Extrait du document ::
----

Paris, 7 Avril 1778.

 

 

          Monsieur, l’île de Délos eut son Apollon, la Sicile ses Muses, et Athènes sa Minerve. Les villes de Loudun et de Saint-Loup, à l’exemple des sept villes qui combattirent autrefois pour la naissance d’Homère, voudraient-elles aujourd’hui combattre pour être le lieu de la naissance de mes ancêtres ? Je n’ai aucune voie de conciliation à leur proposer. Si cette découverte les intéresse, elles ne manqueront pas de moyens pour la faire. Les vers que fit Antoine Dumoustier, un de vos ancêtres, sur la mort de René Arouet, qui peut aussi être un des miens, sont animés d’un caractère d’amitié qui fait honneur au cœur de celui qui les a écrits. Puisque vous travaillez à l’histoire de votre province (1), évitez avec soin le trop grand flegme de style assez ordinaire aux personnes qui, comme vous, par état ou par goût, s’appliquent aux mathématiques. Je suis avec toute la considération que vous méritez, monsieur, etc. AROUET DE VOLTAIRE.

 

 

1 - Ce Dumoustier est auteur d’un Essai sur l’histoire de la ville de Loudun. (G.A.)

 

 

 

 

 

à M. de Vaines.

 

A Paris, samedi, à quatre heures, avril 1778.

----

Jeu de données ::
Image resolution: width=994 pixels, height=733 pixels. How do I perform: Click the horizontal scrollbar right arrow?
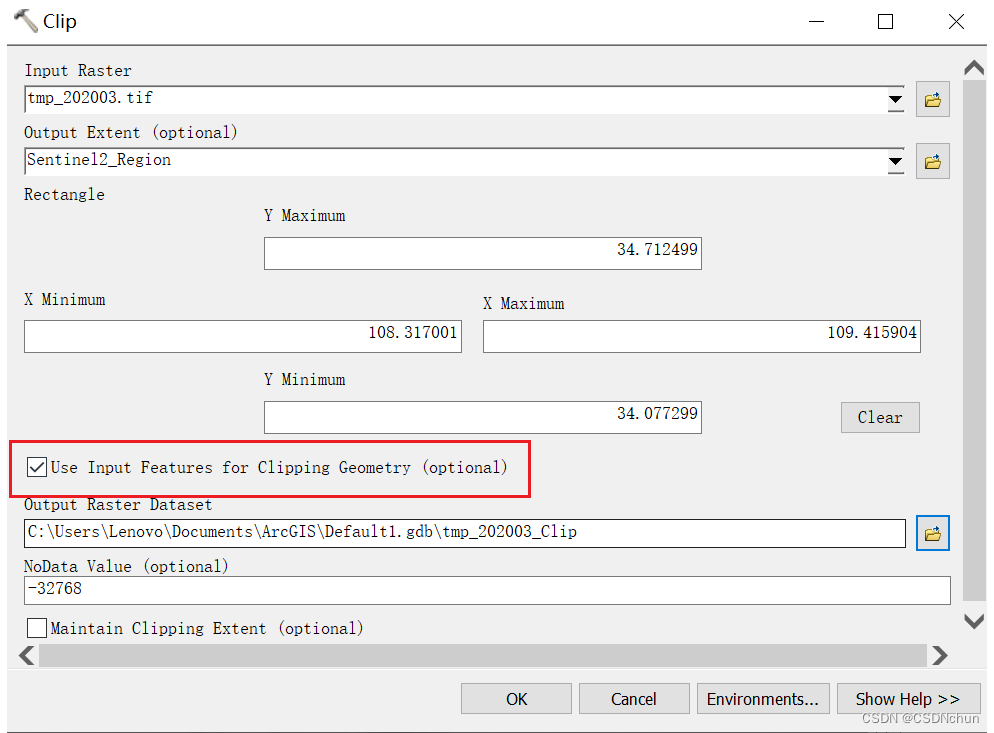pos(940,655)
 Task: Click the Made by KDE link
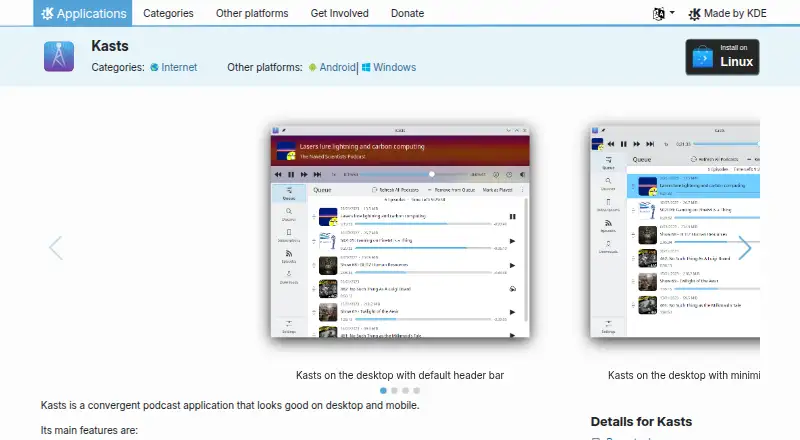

----

Tâches à faire ::
• A. Répondez aux questions suivantes à partir de la lettre ci-dessus, une réponse par ligne, marquée comme la question.
(i) Quelles villes la lettre présente-t-elle comme voulant combattre pour être le lieu de naissance des ancêtres de l’auteur ?
(ii) Sur la mort de qui Antoine Dumoustier a-t-il fait des vers ?
(iii) D’après la note, de quel ouvrage ce Dumoustier est-il l’auteur ?
• B. Pour chaque affirmation, indiquez par oui ou par non si elle s’accorde avec la lettre ci-dessus, et citez les mots de la lettre qui en décident.
(i) La lettre est datée de Paris, le 7 avril 1778.
(ii) L’auteur propose aux deux villes une voie de conciliation.
(iii) L’auteur conseille au destinataire d’adopter le flegme de style des personnes qui s’appliquent aux mathématiques.
• C. Traduisez en anglais cette phrase de la lettre ci-dessus : « Si cette découverte les intéresse, elles ne manqueront pas de moyens pour la faire. »

Réponses ::
• A.
(i) Loudun et Saint-Loup.
(ii) René Arouet.
(iii) Un Essai sur l’histoire de la ville de Loudun.

• B.
(i) Oui : « Paris, 7 Avril 1778. »
(ii) Non : « Je n’ai aucune voie de conciliation à leur proposer. »
(iii) Non : « évitez avec soin le trop grand flegme de style assez ordinaire aux personnes qui, comme vous, par état ou par goût, s’appliquent aux mathématiques »

• C. If this discovery interests them, they will not lack the means to make it.